YOUR ASSIGNMENT:
How do the lines below between the ones holding "Open the Firefox downloads icon" and "You are a computer-use agent. 1000x500", inclusive, read? Give them again exactly, with no other lines.

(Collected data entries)
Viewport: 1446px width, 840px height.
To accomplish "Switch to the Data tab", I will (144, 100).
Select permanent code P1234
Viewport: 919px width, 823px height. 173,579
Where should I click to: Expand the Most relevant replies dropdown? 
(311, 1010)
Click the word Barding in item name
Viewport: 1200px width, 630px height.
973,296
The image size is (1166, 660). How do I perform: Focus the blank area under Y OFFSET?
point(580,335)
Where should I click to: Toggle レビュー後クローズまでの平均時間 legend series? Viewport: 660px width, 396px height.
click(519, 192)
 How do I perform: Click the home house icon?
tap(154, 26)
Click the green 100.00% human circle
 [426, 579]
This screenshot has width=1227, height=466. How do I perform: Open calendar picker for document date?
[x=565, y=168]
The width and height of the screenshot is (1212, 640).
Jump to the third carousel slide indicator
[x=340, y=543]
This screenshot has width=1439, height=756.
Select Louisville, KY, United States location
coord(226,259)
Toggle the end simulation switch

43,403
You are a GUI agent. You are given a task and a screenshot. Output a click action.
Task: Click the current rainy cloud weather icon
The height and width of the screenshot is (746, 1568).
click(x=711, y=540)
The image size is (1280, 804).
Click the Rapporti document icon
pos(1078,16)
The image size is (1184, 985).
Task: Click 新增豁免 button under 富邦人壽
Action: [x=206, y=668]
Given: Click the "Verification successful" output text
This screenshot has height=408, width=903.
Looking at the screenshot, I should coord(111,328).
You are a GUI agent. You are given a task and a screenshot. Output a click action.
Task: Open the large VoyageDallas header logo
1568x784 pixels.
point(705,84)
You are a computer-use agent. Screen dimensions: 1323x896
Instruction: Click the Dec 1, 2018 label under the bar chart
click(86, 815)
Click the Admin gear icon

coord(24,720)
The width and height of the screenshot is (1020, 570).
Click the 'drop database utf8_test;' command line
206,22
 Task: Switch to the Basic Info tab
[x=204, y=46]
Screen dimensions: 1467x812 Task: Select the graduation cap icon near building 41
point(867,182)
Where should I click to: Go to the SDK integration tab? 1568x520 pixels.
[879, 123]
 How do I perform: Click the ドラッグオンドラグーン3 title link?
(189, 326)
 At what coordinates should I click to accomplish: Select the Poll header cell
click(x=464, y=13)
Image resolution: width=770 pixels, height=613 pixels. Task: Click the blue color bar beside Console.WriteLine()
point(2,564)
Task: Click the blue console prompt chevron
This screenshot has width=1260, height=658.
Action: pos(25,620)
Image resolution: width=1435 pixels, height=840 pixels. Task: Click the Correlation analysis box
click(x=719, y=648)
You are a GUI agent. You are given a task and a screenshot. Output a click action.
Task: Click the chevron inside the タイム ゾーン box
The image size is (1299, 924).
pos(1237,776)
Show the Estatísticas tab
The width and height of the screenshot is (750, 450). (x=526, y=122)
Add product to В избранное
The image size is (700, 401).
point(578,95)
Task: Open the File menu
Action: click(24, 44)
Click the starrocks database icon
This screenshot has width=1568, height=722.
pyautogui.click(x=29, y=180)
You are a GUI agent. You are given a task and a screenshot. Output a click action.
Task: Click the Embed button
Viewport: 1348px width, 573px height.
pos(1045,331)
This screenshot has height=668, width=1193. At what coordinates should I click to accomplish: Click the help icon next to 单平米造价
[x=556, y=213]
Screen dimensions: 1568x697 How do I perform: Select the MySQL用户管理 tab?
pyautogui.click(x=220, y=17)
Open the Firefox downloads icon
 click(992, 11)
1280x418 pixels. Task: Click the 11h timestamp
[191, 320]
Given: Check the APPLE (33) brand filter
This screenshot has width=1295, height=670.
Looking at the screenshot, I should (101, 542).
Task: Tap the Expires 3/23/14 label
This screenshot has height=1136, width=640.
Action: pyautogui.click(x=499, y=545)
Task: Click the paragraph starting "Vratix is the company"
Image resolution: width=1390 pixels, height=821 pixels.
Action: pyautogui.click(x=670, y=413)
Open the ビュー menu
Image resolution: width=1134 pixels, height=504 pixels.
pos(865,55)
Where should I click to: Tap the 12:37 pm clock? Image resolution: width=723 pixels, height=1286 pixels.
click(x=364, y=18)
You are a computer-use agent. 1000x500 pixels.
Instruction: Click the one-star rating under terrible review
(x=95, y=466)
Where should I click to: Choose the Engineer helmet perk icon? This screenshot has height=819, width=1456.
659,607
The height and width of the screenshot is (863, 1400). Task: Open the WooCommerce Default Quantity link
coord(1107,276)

EXERCISE ANSWER:
Open the Firefox downloads icon
 click(992, 11)
1280x418 pixels. Task: Click the 11h timestamp
[191, 320]
Given: Check the APPLE (33) brand filter
This screenshot has width=1295, height=670.
Looking at the screenshot, I should (101, 542).
Task: Tap the Expires 3/23/14 label
This screenshot has height=1136, width=640.
Action: pyautogui.click(x=499, y=545)
Task: Click the paragraph starting "Vratix is the company"
Image resolution: width=1390 pixels, height=821 pixels.
Action: pyautogui.click(x=670, y=413)
Open the ビュー menu
Image resolution: width=1134 pixels, height=504 pixels.
pos(865,55)
Where should I click to: Tap the 12:37 pm clock? Image resolution: width=723 pixels, height=1286 pixels.
click(x=364, y=18)
You are a computer-use agent. 1000x500 pixels.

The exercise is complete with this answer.